◆ EXERCISE ◆
List each line of the records that contains the word "arrow", matching case exactly.

◆ WORKING DATA ◆
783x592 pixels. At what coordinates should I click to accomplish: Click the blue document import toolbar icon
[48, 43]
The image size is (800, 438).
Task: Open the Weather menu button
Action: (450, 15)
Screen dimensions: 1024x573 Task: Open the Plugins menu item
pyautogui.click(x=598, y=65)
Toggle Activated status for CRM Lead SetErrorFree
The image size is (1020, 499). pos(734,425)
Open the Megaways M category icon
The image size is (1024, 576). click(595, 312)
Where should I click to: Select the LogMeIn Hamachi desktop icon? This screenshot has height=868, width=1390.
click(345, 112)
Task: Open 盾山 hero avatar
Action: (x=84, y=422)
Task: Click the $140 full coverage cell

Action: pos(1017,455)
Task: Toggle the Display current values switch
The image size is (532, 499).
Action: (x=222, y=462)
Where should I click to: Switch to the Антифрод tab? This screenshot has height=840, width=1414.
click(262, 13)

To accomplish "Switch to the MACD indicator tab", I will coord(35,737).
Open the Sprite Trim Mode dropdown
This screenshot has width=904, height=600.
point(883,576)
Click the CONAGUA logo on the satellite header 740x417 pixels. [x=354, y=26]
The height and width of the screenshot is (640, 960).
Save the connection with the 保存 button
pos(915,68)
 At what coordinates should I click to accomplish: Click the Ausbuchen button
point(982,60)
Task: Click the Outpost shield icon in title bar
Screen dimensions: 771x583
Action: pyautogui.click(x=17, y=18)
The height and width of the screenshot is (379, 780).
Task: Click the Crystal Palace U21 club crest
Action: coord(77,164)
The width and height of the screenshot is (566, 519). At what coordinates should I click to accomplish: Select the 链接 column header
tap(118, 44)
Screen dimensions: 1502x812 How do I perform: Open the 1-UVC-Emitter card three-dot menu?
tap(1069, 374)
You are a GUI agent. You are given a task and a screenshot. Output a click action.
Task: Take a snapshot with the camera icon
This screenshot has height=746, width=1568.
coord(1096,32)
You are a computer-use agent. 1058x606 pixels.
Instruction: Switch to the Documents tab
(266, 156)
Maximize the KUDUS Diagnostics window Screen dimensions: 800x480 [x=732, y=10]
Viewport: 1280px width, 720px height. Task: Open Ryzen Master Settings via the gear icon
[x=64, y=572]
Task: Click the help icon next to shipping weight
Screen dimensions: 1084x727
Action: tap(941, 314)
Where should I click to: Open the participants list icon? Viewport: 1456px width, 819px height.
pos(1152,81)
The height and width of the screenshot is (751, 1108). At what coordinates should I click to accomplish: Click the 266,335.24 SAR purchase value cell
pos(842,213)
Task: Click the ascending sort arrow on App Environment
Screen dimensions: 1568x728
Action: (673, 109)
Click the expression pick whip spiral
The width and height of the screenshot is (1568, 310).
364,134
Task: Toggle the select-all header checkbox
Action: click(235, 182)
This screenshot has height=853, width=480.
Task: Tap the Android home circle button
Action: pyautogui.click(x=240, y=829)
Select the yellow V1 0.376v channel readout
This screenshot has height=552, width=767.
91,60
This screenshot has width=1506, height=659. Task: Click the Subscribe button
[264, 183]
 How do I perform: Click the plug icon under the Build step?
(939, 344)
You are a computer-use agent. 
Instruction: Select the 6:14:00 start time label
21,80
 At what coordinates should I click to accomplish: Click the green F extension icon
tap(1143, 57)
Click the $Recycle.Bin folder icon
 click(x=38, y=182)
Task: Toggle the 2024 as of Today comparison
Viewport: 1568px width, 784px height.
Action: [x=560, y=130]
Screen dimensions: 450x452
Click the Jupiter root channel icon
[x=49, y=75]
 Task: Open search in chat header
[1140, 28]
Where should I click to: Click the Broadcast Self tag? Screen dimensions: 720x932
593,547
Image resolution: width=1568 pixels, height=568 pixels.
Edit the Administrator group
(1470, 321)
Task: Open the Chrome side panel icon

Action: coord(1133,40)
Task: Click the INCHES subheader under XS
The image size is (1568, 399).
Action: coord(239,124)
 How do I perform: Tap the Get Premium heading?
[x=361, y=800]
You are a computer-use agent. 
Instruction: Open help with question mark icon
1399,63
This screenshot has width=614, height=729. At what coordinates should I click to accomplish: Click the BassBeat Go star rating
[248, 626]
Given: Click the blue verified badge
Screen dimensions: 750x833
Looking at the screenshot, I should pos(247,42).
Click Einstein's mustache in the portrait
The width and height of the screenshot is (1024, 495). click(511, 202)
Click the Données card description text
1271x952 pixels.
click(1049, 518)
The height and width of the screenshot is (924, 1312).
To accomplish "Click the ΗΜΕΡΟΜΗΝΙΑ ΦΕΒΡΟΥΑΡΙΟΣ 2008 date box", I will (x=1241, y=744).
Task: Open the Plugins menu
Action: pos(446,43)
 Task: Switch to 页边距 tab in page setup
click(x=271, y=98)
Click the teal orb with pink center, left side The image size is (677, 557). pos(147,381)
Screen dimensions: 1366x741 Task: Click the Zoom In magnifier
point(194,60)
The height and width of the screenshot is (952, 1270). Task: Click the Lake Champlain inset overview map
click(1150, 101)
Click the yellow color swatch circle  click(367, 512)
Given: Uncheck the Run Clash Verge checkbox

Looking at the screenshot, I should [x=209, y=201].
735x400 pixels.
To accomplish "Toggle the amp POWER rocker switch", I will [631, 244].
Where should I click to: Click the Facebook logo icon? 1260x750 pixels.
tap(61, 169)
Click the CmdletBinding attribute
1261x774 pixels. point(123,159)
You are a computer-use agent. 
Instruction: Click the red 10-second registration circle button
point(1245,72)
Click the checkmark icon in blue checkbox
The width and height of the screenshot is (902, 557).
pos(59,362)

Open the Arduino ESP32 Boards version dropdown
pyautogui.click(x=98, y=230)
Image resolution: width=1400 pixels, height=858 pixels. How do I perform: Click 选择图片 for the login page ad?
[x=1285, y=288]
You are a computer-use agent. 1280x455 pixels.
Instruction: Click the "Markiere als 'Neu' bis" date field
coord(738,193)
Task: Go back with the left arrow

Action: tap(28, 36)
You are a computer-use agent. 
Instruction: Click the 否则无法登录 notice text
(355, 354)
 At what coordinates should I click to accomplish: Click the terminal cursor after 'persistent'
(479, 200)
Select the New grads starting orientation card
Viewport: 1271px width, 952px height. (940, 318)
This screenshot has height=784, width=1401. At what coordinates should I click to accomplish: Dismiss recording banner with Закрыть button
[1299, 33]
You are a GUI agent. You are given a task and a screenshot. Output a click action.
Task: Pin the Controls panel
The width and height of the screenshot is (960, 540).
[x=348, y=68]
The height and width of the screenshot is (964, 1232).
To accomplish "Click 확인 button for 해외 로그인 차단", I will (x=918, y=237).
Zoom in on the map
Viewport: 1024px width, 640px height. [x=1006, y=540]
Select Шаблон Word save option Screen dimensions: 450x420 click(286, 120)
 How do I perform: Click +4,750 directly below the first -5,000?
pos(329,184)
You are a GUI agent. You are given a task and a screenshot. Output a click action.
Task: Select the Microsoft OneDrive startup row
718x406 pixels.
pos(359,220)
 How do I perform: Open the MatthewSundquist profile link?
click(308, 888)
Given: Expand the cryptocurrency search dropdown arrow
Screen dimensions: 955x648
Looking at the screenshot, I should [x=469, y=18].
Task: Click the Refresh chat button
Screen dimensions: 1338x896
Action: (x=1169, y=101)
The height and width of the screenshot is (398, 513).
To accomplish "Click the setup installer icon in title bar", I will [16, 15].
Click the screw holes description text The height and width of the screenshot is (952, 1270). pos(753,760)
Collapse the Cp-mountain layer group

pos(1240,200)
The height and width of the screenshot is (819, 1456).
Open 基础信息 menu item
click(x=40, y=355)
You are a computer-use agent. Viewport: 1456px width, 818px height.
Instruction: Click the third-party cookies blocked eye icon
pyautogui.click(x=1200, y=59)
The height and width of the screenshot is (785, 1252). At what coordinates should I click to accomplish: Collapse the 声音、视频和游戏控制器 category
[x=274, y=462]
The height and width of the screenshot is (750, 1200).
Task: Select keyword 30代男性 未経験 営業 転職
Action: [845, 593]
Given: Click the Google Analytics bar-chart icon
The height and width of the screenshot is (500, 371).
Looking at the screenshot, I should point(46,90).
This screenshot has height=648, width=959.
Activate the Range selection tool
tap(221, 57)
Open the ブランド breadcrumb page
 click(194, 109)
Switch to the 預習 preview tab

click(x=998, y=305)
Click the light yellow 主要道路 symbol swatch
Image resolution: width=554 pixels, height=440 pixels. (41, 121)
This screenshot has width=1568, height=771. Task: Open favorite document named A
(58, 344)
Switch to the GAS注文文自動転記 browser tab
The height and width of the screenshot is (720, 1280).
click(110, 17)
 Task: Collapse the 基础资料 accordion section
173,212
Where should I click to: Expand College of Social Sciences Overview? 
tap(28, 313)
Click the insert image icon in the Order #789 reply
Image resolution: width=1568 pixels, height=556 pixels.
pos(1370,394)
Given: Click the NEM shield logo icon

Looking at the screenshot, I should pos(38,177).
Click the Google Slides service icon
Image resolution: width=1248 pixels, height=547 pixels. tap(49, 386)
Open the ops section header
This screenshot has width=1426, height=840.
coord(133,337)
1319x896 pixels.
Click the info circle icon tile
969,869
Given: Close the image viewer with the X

◆ IN RESPONSE ◆
Task: Click the ascending sort arrow on App Environment
Task: Go back with the left arrow
Given: Expand the cryptocurrency search dropdown arrow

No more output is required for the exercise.